Although I took the usual route of referring Fundamentalists to James 2:17
(“faith without works is dead”), I learned early on that that scriptural verse
failed to make much of an impress on them. A few seemed to be wholly unfamiliar
with that book. That might seem unlikely, given that Fundamentalists style
themselves “Bible Christians,” but many of them read (or study) only those
parts of the Bible recommended to them by their preachers. Those who read the
whole of the Bible often have little appreciation of the import of some
passages, such as John 6, in which the Eucharist is promised and described. James’s
comment on works is another. “Faith without works is dead” either is passed
over or, at most, is interpreted to mean that good works have no significance
higher than public affirmation of having “accepted Jesus Christ as Lord and
Savior.” Doing good works is a good thing—but not a necessary thing.
It was through reading Most that I adopted a formulation that helped clarify
the discussion. It came from his making a distinction between the way James
wrote about faith and the way Paul wrote about it. They used the same word but
in differing senses.
“Is it true that there is salvation in faith alone?” asks Most. “Definitely,
yes!” It is “the chief theme of Galatians and Romans.” Yet James could write
that “a man is justified by works and not by faith alone” (James 2:24)—a
seeming contradiction.
Either salvation is by “faith alone,” as Luther so imperiously insisted, or it
is not; either it comes through faith and nothing else or through faith plus
something else. Which is it?
Most made the obvious point that the issue here is with the meaning of the word
faith as used by
the two apostles. The word was not used univocally. James “clearly uses faith to mean, narrowly,
just intellectual acceptance of a revealed truth.” To faith in that restricted
sense one needs to add good works. We see this confirmed by Paul himself in
Romans 2:6: “He will repay to man according to his works.”
Here comes the crucial part. Most says that “Paul does not mean that works can earn salvation—but
violation of the law can earn
eternal ruin.” Paul does not disagree with James, but he uses a broader sense
of faith: “total adherence of a person to God in mind and will. This, in turn,
implies certain things.” Chief among the implications is that works have a kind
of negative role to play in salvation, this being the main takeaway I had from
Most. We can affirm that salvation is through faith, but salvation can be
forfeited through sin. Salvation is a gift, but any gift can be rejected or
returned to the giver.

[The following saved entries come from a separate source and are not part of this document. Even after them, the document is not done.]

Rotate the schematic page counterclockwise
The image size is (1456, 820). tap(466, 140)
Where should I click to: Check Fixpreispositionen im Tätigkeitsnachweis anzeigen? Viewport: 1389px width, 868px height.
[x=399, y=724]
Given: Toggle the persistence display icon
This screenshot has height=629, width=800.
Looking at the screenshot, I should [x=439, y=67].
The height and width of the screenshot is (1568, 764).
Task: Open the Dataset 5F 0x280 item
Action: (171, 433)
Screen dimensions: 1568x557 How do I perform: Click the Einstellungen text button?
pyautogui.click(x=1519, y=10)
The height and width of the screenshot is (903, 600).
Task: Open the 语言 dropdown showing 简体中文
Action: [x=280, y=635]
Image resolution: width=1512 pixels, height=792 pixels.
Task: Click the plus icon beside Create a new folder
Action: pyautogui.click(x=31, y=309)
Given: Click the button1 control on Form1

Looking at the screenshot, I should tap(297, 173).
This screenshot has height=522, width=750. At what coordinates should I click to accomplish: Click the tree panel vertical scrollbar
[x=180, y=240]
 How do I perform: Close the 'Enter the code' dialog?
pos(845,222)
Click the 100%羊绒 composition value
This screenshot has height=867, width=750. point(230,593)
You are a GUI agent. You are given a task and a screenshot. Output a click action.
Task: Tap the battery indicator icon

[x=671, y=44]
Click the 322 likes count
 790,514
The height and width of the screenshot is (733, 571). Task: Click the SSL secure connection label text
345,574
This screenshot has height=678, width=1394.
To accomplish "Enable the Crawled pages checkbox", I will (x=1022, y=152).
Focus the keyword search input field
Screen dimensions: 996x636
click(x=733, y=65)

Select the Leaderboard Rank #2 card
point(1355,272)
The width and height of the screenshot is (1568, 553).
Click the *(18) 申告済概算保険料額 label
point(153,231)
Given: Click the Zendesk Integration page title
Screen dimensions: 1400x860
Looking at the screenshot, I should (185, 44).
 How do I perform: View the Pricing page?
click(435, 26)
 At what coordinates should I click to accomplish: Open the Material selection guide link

Something taken on by compulsion is not a gift.
Once a Christian is in the state of grace, through baptism or through
repentance followed by sacramental confession, he is, at that moment, “saved”:
were he to die in that state, he would end up in heaven, even if with a sojourn
through purgatory. But his state is precarious. There is no adult Christian who
has not fallen out of grace through sin. “All have sinned and fallen short of
the glory of God” (Rom. 3:23). Someone who has not fallen short of the glory of
God, however transiently, is someone who is imbued with God’s grace; to fall
short is to fall into gracelessness.
The key, then, is not to fall out of grace. This where works come in, both good
works and bad works. Bad works are sins. Through mortal sins we lose sanctifying
grace and thus salvation. What about good works? They don’t earn us salvation but they
do something nearly as valuable: they keep us from throwing salvation away. To
persist in good works is to avoid evil works, sins. Those who habitually
perform good works habitually avoid (but they do not necessarily always avoid)
sins that destroy grace.
This was, for me, Most’s most valuable point. The Fundamentalist, thinking
about Catholicism’s insistence that good works are necessary, thinks we believe
that we bring salvation to ourselves. The Catholic can answer by saying that
good works are shields against bad works. Without good works, there is no
prospect that a Christian can maintain grace in his soul, the opportunities to
fall from grace being ubiquitous and, often enough, seemingly irresistible.
Help is needed if they are to be resisted, and that help comes in the form of
habitually performing good works, whether in the form of prayer, almsgiving, or
something else.
It wasn’t that Most told me something I had not known, but he told it to me in
a way that I had not seen before, at a time when I needed a clearer way to
convey Catholic teaching to those who were sure the Church was teaching
something contrary to Scripture. Already I was coming to appreciate that often
apologetics consists of offering spectacles of varying prescriptions to an
inquirer. Only one prescription will give him clear sight; all the others will
give him at best indistinct sight. What you want him to see—some particular
truth of the Faith—will remain fuzzy to him until you come across spectacles
that precisely compensate for his particular defect of vision.